Q: What has it been like working with director Knud Adams?
AP: It was our first time working together, but once we started working and brainstorming it has been super smooth. It feels like we understood each other even without extending too many words. I felt like, “It feels like [I’ve] known you for a long time and we’ve been working together for life.”
Q: How beautiful working on a play about language to feel that you’re communicating even without or beyond language or beside language.

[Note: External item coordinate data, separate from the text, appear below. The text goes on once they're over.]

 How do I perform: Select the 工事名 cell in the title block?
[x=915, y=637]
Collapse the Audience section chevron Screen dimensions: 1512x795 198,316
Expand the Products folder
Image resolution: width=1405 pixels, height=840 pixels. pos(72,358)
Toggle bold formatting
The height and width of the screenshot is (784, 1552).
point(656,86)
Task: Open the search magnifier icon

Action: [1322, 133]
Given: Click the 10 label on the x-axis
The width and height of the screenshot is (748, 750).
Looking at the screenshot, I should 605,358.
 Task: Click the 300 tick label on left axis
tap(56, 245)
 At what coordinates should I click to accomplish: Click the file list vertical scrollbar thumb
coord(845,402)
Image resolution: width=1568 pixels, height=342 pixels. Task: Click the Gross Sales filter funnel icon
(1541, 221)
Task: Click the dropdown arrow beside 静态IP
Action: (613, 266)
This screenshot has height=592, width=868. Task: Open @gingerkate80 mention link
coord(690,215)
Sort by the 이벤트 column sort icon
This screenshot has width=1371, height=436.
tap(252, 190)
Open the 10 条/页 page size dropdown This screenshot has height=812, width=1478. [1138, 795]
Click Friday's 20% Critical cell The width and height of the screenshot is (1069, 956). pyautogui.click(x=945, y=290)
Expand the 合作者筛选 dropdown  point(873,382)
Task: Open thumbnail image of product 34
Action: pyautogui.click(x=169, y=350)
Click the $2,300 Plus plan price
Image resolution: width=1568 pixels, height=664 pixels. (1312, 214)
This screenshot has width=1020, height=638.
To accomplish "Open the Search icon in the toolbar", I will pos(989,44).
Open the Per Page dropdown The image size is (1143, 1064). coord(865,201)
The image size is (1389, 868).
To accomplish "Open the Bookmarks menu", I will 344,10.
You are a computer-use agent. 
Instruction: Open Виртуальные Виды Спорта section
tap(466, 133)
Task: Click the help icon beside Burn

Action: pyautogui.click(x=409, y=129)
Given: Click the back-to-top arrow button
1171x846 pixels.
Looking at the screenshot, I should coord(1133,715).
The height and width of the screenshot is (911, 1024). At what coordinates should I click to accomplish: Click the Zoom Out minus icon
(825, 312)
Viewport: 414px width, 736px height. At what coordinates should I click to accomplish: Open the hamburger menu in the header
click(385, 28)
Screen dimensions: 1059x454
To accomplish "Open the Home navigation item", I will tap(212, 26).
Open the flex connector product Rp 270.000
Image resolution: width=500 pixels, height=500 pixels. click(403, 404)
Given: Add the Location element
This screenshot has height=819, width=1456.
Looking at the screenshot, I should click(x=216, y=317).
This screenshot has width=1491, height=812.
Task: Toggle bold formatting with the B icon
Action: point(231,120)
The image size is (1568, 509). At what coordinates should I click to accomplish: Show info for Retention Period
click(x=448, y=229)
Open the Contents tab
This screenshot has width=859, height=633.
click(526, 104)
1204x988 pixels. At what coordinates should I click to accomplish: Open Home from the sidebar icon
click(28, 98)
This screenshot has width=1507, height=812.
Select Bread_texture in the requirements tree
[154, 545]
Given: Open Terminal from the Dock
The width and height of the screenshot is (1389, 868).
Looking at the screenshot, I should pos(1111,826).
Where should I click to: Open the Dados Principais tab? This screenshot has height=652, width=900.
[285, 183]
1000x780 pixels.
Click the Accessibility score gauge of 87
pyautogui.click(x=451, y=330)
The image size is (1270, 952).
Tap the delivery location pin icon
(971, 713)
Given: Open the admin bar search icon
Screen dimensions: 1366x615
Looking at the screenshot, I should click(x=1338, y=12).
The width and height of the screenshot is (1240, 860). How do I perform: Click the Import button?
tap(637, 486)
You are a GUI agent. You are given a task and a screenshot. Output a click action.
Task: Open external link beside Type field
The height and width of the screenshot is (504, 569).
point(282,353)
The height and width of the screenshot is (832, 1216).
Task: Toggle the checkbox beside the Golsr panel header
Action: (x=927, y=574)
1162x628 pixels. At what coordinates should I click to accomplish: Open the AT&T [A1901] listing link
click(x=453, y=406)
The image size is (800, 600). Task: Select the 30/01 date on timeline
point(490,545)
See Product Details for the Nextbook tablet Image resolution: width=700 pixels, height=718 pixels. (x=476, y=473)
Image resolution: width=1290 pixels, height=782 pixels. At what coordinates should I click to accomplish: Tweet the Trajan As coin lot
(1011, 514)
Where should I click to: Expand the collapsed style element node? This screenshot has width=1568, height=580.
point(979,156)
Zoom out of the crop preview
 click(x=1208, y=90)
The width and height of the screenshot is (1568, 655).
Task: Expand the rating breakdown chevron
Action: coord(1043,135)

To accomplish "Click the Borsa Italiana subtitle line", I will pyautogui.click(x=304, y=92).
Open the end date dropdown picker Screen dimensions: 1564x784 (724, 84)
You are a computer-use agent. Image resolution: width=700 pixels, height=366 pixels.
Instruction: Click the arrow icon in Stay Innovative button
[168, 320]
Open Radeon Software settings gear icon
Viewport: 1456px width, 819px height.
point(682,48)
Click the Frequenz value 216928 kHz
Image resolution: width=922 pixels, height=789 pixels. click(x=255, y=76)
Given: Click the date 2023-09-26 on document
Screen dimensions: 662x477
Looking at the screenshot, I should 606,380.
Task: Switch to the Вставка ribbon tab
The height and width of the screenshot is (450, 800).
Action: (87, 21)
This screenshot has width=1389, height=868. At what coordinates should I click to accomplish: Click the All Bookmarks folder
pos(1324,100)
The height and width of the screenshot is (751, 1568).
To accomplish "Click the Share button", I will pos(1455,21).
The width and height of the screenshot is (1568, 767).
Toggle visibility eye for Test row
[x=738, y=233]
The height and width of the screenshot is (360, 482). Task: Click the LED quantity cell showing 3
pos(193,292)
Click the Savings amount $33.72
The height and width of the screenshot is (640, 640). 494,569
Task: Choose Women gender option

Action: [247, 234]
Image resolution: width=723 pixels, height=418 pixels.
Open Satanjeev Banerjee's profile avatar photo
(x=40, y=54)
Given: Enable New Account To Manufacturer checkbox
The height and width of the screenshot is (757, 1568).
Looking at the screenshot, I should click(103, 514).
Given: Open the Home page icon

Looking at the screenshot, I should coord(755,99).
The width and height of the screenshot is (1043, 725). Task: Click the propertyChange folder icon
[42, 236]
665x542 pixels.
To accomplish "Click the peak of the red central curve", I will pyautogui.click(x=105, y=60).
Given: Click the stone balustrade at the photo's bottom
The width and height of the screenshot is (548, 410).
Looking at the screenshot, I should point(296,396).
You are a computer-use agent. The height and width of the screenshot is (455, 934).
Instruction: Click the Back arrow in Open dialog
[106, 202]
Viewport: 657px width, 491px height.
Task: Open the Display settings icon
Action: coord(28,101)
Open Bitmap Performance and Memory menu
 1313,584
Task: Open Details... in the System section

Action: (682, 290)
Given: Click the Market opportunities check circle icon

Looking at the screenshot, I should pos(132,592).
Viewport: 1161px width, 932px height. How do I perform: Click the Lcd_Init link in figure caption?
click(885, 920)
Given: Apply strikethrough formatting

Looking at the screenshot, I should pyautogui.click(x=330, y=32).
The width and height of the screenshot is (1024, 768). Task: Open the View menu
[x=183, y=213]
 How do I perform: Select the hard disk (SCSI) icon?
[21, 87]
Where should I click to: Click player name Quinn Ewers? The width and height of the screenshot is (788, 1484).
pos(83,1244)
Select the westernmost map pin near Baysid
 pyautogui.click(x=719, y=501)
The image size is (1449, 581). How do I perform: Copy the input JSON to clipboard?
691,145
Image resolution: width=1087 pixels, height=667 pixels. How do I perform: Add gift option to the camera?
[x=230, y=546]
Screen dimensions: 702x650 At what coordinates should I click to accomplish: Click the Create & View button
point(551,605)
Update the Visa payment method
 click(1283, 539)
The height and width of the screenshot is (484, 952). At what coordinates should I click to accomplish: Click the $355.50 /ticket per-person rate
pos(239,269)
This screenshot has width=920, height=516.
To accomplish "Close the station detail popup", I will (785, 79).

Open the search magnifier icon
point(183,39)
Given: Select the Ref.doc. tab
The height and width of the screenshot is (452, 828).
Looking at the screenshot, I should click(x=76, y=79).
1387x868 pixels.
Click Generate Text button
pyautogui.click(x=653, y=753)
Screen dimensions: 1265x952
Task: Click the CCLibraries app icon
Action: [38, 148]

AP: Yeah, especially [since] you know English is my second language. My English was not as you are hearing right now, obviously, 10 years ago, when I moved here. So it improved and it totally changed. It changed the amount of emotion that you’re able to communicate with your friends with your collaborators. When you’re not able, it’s very limiting. It feels like your hands are tied in the back and your vocabulary is very limited. You’re constantly translating from your mother tongue in your head to English, which doesn’t make sense because you have to learn the culture. I really lived this story.
Q: Did you always have a strong interest in design?
AP: I knew that I wanted to do something in art. Once you’re a sophomore in high school in Iran, you have to keep a concentration. You have to be focused on one program: either using math or liberal art or biology. Unless you go to the art school which was a big taboo and I didn’t want to tap into that with my parents. They forced me to basically get my high school diploma in math. But at the same time I was pursuing my passion: I was exploring photography and graphic design. And I went to college for painting, fine art. As a painter, you’re mostly working by yourself in your studio, and it was nice for a month or two. After that I was getting bored and depressed and I needed some kind of collaboration, teamwork. And that’s how I got grounded into theater design.
Q: Do you have a favorite part of the design process?
AP: I’m just obsessed by research. Watching movies, going to the museum, listening to a piece of music–I can basically use any piece of information, even when I’m on the train in New York City. If I see somebody in a specific pose on the train, I’ll capture that moment. I use it. I’m learning through my work.
I’m improving myself as a human who is going to hop to the next production in less than a month. I really, really enjoy it.
We have the power to stand up for that. To stand up for women’s rights, for human rights. So I think it’s a human responsibility and then especially an artist’s responsibility to do that.